Material provided
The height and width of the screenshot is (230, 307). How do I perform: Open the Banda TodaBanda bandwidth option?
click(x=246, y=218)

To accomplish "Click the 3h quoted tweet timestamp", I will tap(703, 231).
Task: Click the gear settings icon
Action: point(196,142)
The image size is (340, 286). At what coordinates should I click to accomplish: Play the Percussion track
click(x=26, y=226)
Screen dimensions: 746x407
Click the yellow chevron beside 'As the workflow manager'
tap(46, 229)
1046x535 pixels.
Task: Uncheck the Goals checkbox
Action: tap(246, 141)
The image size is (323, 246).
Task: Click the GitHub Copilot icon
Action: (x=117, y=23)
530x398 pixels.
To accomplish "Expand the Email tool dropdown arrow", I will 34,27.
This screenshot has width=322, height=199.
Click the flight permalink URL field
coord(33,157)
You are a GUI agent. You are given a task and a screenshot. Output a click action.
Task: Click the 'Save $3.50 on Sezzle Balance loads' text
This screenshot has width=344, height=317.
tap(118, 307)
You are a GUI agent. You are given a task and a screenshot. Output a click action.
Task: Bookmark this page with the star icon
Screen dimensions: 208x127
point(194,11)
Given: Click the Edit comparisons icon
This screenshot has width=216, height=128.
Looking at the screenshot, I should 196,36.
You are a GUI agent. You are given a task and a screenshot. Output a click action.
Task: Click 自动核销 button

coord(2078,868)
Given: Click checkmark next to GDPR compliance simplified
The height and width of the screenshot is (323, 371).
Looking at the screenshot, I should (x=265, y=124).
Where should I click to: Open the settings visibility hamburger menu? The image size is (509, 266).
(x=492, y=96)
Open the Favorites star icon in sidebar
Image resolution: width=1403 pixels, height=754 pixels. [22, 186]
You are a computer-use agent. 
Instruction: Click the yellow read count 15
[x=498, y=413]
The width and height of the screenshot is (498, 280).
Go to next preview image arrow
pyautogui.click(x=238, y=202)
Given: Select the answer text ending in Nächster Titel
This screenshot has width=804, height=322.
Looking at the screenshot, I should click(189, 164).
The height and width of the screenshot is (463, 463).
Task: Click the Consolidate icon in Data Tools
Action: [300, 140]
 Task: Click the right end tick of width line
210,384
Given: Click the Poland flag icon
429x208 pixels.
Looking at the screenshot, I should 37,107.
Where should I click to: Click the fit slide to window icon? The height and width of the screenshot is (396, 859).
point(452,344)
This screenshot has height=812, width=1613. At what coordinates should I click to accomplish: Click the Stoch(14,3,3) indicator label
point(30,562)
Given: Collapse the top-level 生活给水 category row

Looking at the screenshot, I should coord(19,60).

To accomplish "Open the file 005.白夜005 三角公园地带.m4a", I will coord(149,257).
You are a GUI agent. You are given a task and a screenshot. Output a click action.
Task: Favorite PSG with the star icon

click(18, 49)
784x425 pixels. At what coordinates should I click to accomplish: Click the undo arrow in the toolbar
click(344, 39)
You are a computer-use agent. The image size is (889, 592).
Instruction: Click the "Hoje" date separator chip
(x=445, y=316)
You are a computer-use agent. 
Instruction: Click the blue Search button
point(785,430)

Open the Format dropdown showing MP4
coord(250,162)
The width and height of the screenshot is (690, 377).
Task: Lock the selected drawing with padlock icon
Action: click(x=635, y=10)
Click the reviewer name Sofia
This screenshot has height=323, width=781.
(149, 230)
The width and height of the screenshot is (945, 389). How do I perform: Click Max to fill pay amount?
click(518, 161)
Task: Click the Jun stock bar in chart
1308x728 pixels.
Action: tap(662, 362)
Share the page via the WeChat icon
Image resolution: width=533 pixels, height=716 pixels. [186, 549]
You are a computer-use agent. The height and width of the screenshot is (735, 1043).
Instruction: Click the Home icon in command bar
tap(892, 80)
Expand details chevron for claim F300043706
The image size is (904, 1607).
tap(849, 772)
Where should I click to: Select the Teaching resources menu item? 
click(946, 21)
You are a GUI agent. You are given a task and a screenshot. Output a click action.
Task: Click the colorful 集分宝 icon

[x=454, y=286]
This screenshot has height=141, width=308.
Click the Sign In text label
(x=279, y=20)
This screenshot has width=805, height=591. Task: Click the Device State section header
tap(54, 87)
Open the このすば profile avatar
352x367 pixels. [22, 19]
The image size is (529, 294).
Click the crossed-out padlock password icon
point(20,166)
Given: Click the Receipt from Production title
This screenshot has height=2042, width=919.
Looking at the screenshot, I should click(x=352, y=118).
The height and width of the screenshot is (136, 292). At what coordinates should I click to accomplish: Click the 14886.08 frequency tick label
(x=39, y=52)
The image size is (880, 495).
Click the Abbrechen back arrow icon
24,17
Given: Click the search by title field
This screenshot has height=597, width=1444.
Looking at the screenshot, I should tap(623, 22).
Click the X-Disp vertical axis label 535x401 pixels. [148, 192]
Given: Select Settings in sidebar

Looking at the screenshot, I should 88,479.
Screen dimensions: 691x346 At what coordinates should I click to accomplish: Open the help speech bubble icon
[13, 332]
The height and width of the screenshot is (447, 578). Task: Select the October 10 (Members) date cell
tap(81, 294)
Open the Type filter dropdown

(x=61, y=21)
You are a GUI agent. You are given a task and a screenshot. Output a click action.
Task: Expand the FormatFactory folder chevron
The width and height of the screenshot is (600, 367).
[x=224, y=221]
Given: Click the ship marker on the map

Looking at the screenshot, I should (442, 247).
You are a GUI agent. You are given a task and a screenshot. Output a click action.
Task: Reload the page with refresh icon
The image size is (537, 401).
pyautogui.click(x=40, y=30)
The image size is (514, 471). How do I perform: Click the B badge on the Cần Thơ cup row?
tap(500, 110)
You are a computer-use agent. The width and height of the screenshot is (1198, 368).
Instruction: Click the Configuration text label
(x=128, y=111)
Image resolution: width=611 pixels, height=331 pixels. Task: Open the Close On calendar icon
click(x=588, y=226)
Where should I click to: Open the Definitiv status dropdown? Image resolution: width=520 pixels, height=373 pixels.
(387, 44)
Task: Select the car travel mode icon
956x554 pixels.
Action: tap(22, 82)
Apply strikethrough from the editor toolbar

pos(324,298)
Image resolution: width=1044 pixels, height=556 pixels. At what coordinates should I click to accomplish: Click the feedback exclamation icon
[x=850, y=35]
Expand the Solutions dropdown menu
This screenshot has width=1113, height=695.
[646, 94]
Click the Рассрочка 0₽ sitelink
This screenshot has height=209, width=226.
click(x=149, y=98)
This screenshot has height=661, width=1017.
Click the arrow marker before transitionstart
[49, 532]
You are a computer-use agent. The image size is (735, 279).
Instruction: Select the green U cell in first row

What this task involves
Print out the listing in full, exactly as it appears.

Output for this exercise
The height and width of the screenshot is (230, 307). How do I perform: Open the Banda TodaBanda bandwidth option?
click(x=246, y=218)

To accomplish "Click the 3h quoted tweet timestamp", I will tap(703, 231).
Task: Click the gear settings icon
Action: point(196,142)
The image size is (340, 286). At what coordinates should I click to accomplish: Play the Percussion track
click(x=26, y=226)
Screen dimensions: 746x407
Click the yellow chevron beside 'As the workflow manager'
tap(46, 229)
1046x535 pixels.
Task: Uncheck the Goals checkbox
Action: tap(246, 141)
The image size is (323, 246).
Task: Click the GitHub Copilot icon
Action: (x=117, y=23)
530x398 pixels.
To accomplish "Expand the Email tool dropdown arrow", I will 34,27.
This screenshot has width=322, height=199.
Click the flight permalink URL field
coord(33,157)
You are a GUI agent. You are given a task and a screenshot. Output a click action.
Task: Click the 'Save $3.50 on Sezzle Balance loads' text
This screenshot has width=344, height=317.
tap(118, 307)
You are a GUI agent. You are given a task and a screenshot. Output a click action.
Task: Bookmark this page with the star icon
Screen dimensions: 208x127
point(194,11)
Given: Click the Edit comparisons icon
This screenshot has width=216, height=128.
Looking at the screenshot, I should 196,36.
You are a GUI agent. You are given a task and a screenshot. Output a click action.
Task: Click 自动核销 button

coord(2078,868)
Given: Click checkmark next to GDPR compliance simplified
The height and width of the screenshot is (323, 371).
Looking at the screenshot, I should (x=265, y=124).
Where should I click to: Open the settings visibility hamburger menu? The image size is (509, 266).
(x=492, y=96)
Open the Favorites star icon in sidebar
Image resolution: width=1403 pixels, height=754 pixels. [22, 186]
You are a computer-use agent. 
Instruction: Click the yellow read count 15
[x=498, y=413]
The width and height of the screenshot is (498, 280).
Go to next preview image arrow
pyautogui.click(x=238, y=202)
Given: Select the answer text ending in Nächster Titel
This screenshot has width=804, height=322.
Looking at the screenshot, I should click(189, 164).
The height and width of the screenshot is (463, 463).
Task: Click the Consolidate icon in Data Tools
Action: [300, 140]
 Task: Click the right end tick of width line
210,384
Given: Click the Poland flag icon
429x208 pixels.
Looking at the screenshot, I should 37,107.
Where should I click to: Click the fit slide to window icon? The height and width of the screenshot is (396, 859).
point(452,344)
This screenshot has height=812, width=1613. At what coordinates should I click to accomplish: Click the Stoch(14,3,3) indicator label
point(30,562)
Given: Collapse the top-level 生活给水 category row

Looking at the screenshot, I should coord(19,60).

To accomplish "Open the file 005.白夜005 三角公园地带.m4a", I will coord(149,257).
You are a GUI agent. You are given a task and a screenshot. Output a click action.
Task: Favorite PSG with the star icon

click(18, 49)
784x425 pixels. At what coordinates should I click to accomplish: Click the undo arrow in the toolbar
click(344, 39)
You are a computer-use agent. The image size is (889, 592).
Instruction: Click the "Hoje" date separator chip
(x=445, y=316)
You are a computer-use agent. 
Instruction: Click the blue Search button
point(785,430)

Open the Format dropdown showing MP4
coord(250,162)
The width and height of the screenshot is (690, 377).
Task: Lock the selected drawing with padlock icon
Action: click(x=635, y=10)
Click the reviewer name Sofia
This screenshot has height=323, width=781.
(149, 230)
The width and height of the screenshot is (945, 389). How do I perform: Click Max to fill pay amount?
click(518, 161)
Task: Click the Jun stock bar in chart
1308x728 pixels.
Action: tap(662, 362)
Share the page via the WeChat icon
Image resolution: width=533 pixels, height=716 pixels. [186, 549]
You are a computer-use agent. The height and width of the screenshot is (735, 1043).
Instruction: Click the Home icon in command bar
tap(892, 80)
Expand details chevron for claim F300043706
The image size is (904, 1607).
tap(849, 772)
Where should I click to: Select the Teaching resources menu item? 
click(946, 21)
You are a GUI agent. You are given a task and a screenshot. Output a click action.
Task: Click the colorful 集分宝 icon

[x=454, y=286]
This screenshot has height=141, width=308.
Click the Sign In text label
(x=279, y=20)
This screenshot has width=805, height=591. Task: Click the Device State section header
tap(54, 87)
Open the このすば profile avatar
352x367 pixels. [22, 19]
The image size is (529, 294).
Click the crossed-out padlock password icon
point(20,166)
Given: Click the Receipt from Production title
This screenshot has height=2042, width=919.
Looking at the screenshot, I should click(x=352, y=118).
The height and width of the screenshot is (136, 292). At what coordinates should I click to accomplish: Click the 14886.08 frequency tick label
(x=39, y=52)
The image size is (880, 495).
Click the Abbrechen back arrow icon
24,17
Given: Click the search by title field
This screenshot has height=597, width=1444.
Looking at the screenshot, I should tap(623, 22).
Click the X-Disp vertical axis label 535x401 pixels. [148, 192]
Given: Select Settings in sidebar

Looking at the screenshot, I should 88,479.
Screen dimensions: 691x346 At what coordinates should I click to accomplish: Open the help speech bubble icon
[13, 332]
The height and width of the screenshot is (447, 578). Task: Select the October 10 (Members) date cell
tap(81, 294)
Open the Type filter dropdown

(x=61, y=21)
You are a GUI agent. You are given a task and a screenshot. Output a click action.
Task: Expand the FormatFactory folder chevron
The width and height of the screenshot is (600, 367).
[x=224, y=221]
Given: Click the ship marker on the map

Looking at the screenshot, I should (442, 247).
You are a GUI agent. You are given a task and a screenshot. Output a click action.
Task: Reload the page with refresh icon
The image size is (537, 401).
pyautogui.click(x=40, y=30)
The image size is (514, 471). How do I perform: Click the B badge on the Cần Thơ cup row?
tap(500, 110)
You are a computer-use agent. The width and height of the screenshot is (1198, 368).
Instruction: Click the Configuration text label
(x=128, y=111)
Image resolution: width=611 pixels, height=331 pixels. Task: Open the Close On calendar icon
click(x=588, y=226)
Where should I click to: Open the Definitiv status dropdown? Image resolution: width=520 pixels, height=373 pixels.
(387, 44)
Task: Select the car travel mode icon
956x554 pixels.
Action: tap(22, 82)
Apply strikethrough from the editor toolbar

pos(324,298)
Image resolution: width=1044 pixels, height=556 pixels. At what coordinates should I click to accomplish: Click the feedback exclamation icon
[x=850, y=35]
Expand the Solutions dropdown menu
This screenshot has width=1113, height=695.
[646, 94]
Click the Рассрочка 0₽ sitelink
This screenshot has height=209, width=226.
click(x=149, y=98)
This screenshot has height=661, width=1017.
Click the arrow marker before transitionstart
[49, 532]
You are a computer-use agent. The image size is (735, 279).
Instruction: Select the green U cell in first row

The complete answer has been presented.